A story is related of a man who once went to a mufti and asked him whether the flesh of the sea-pig (the dolphin) was lawful food. Without any hesitation the mufti declared that pig’s flesh was unlawful at all times and under all circumstances. Some time after another person submitted the question to the same authority, whether the fish of the sea, called the sea-pig, was lawful food. The mufti replied: “Fish is lawful food by whatever name it may be called.”
Classic Fable and Mediæval Legend have shed a halo of romantic interest around the dolphin which cleaves to it even to the present hour; the rare event of a dolphin being caught in British waters revives with a thrill all the old-world stories and historic associations of this famous fish as if it were a veritable relic of the golden age. The dolphin of fact we have found to be quite a different creature from what he is pictured by the ancients. The mariner may be engulfed by “the yawning, dashing, furious sea,” but no generous dolphin now watches with tender eye, solicitous for his safety, nor offers his ready back to speed him to the shore.
The dolphin of our modern poets and sailors—the swift swimmer that leaps after the flying-fish and frolics in front of the vessel’s prow until he is caught by the glittering tin—is the Coryphæna hippurus, the species famed for its changing tints when taken from the water. During a calm, these fishes, when swimming about a ship, appear of a brilliant blue or purple, shining with a metallic lustre in every change of reflected light. On being captured and brought on deck, the variety of these tints is very beautiful. The bright purple and golden yellow hues change to brilliant silver, varying back again into the original colours, purple and gold. This alteration of tints continues for some time, diminishing in intensity, and at last settles down into a dull leaden hue. The iridescent lines which play along its elegant curves as he lies on deck has awakened the enthusiasm of many a writer. Byron tells us in a beautiful simile:
“Parting day
Dies like the dolphin, whom each pang imbues
With a new lustre, as it gasps away,
The last still loveliest, till ’tis gone—and all is grey.”
Dolphin of classic art.
It is needless to say that the legendary dolphin is not to be confounded with the gay and graceful coryphæna to whom alone belong those rainbow flashes of colour in dying. The common dolphin (Delphinus delphis) is dark on the back and satiny white beneath but not even in the agonies of death does he change colour, though like all dead things the body becomes slightly phosphorescent during decomposition. There are two curious fresh water dolphins, the Sooloo of the Ganges and the Inia of the Amazon, which form the connecting-link between the herbaceous and carnivorous cetacea.

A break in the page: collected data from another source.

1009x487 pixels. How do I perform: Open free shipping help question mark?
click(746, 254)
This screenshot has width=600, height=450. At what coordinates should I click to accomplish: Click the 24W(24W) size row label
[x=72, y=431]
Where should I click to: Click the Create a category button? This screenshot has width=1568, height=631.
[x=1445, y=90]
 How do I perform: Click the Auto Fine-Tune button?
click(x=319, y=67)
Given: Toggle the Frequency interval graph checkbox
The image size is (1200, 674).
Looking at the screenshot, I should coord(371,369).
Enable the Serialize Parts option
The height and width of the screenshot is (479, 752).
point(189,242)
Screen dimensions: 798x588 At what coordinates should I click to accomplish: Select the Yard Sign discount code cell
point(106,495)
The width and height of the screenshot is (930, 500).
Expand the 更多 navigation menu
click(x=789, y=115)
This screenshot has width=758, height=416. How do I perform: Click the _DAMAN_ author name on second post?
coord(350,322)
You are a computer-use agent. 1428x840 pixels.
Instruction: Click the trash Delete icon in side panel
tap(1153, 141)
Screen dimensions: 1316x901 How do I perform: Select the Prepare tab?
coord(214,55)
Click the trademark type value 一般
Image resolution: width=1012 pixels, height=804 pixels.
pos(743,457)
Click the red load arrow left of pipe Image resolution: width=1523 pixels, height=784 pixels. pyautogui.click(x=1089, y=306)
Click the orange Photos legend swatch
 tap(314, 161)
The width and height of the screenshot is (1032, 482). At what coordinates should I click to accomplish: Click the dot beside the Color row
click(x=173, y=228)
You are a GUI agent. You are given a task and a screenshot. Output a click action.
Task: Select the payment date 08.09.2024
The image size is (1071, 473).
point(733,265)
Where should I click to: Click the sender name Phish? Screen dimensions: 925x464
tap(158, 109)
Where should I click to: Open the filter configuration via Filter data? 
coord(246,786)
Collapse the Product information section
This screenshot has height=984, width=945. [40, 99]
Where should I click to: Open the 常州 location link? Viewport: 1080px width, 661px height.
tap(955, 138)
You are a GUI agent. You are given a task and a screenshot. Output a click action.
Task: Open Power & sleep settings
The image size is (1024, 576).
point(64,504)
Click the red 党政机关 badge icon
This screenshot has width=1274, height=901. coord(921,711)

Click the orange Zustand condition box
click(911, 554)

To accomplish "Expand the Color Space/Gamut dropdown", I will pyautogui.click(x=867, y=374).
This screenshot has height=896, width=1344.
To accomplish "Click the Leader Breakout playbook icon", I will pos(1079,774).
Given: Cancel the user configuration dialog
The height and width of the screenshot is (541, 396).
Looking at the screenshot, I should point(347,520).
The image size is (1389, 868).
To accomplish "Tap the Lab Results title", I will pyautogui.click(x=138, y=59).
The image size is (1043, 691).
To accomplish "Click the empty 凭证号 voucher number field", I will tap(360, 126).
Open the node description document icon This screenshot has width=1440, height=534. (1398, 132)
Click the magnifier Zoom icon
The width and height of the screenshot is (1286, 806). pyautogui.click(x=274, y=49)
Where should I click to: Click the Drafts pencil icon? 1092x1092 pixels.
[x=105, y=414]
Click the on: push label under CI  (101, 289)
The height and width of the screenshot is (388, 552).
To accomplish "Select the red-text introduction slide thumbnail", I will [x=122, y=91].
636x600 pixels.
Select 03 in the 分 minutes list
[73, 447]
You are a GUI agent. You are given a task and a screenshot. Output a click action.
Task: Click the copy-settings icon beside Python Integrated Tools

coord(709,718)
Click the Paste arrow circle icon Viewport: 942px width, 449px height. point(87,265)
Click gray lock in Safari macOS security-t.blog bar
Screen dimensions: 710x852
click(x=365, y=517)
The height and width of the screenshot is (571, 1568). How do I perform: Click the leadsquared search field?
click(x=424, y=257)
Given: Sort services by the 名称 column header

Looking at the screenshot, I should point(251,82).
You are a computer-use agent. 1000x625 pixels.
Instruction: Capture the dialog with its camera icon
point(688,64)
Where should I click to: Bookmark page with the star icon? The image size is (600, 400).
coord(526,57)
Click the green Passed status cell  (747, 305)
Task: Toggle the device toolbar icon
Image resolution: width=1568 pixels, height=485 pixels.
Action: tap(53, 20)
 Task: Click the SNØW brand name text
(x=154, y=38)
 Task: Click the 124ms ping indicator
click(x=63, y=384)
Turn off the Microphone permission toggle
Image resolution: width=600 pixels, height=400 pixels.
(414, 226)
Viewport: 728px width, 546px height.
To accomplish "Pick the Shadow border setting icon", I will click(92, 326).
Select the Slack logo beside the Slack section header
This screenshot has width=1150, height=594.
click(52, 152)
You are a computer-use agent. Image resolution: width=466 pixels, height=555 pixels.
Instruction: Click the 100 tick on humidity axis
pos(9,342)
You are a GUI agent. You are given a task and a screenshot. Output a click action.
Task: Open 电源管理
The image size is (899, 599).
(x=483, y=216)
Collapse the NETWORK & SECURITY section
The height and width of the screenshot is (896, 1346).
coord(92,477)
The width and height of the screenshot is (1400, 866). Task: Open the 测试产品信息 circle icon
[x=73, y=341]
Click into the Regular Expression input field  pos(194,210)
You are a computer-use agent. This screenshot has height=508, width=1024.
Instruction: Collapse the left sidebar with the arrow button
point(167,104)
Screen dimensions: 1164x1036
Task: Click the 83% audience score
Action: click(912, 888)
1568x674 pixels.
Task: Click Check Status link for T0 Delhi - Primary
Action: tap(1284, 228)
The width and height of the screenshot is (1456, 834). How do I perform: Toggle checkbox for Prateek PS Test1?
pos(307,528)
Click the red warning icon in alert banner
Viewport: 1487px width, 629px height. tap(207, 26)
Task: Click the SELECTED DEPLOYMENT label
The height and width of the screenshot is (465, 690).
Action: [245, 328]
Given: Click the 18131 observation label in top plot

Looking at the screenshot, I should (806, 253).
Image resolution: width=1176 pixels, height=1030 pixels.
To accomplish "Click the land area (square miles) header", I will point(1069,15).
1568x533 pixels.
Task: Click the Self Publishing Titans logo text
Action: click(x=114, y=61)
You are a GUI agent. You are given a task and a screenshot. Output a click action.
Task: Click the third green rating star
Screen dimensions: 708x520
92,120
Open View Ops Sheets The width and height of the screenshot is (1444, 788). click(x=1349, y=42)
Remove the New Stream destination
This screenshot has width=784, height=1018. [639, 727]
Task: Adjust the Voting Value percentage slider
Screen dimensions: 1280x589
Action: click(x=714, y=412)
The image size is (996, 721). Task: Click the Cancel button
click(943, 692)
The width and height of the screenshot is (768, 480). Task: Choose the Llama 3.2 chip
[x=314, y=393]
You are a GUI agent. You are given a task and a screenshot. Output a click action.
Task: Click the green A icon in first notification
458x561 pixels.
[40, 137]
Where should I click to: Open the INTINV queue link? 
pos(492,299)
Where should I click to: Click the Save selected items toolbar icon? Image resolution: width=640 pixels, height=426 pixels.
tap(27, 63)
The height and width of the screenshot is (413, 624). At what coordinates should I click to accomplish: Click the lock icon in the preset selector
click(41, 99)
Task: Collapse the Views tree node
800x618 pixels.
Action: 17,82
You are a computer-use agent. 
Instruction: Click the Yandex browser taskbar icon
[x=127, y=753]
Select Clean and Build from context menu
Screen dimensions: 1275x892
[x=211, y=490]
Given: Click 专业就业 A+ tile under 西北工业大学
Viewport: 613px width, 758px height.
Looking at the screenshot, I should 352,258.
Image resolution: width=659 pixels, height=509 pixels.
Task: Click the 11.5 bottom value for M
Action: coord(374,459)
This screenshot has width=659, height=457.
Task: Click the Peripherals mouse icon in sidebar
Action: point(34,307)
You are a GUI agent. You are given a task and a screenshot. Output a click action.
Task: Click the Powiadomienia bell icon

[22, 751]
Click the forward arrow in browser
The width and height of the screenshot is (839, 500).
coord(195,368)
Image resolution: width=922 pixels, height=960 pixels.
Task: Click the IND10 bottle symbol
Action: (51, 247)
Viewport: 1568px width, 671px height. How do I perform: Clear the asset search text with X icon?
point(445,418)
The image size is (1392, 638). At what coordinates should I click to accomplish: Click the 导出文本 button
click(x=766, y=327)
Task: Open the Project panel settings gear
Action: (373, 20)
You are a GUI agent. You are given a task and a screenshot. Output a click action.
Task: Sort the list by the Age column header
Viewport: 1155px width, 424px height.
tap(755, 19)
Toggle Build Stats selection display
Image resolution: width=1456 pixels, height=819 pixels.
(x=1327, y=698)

The dolphin (δελφίν) may be considered an accessory symbol of Apollo, who, as we read in the Homeric hymns, once took the form of a dolphin when he guided the Cretan ship to Crissa, whence, after commanding the crew to burn the ship and erect an altar to him as Apollo Delphinios, he led them to Delphi, and appointed them to be the first priests of his temple.
The dolphin is the most classic of fishes, the favourite of Apollo, and sacred to that bright divinity, deriving his name from the oracular Delphi, that mysterious spot, “the earth’s umbilicus,” the very centre of the world, Delphi or Delphos, a town in Phocis, famous for its oracle in the Temple of Apollo, upon the walls of which were sculptured the Helios ichthus, Apollo’s fish.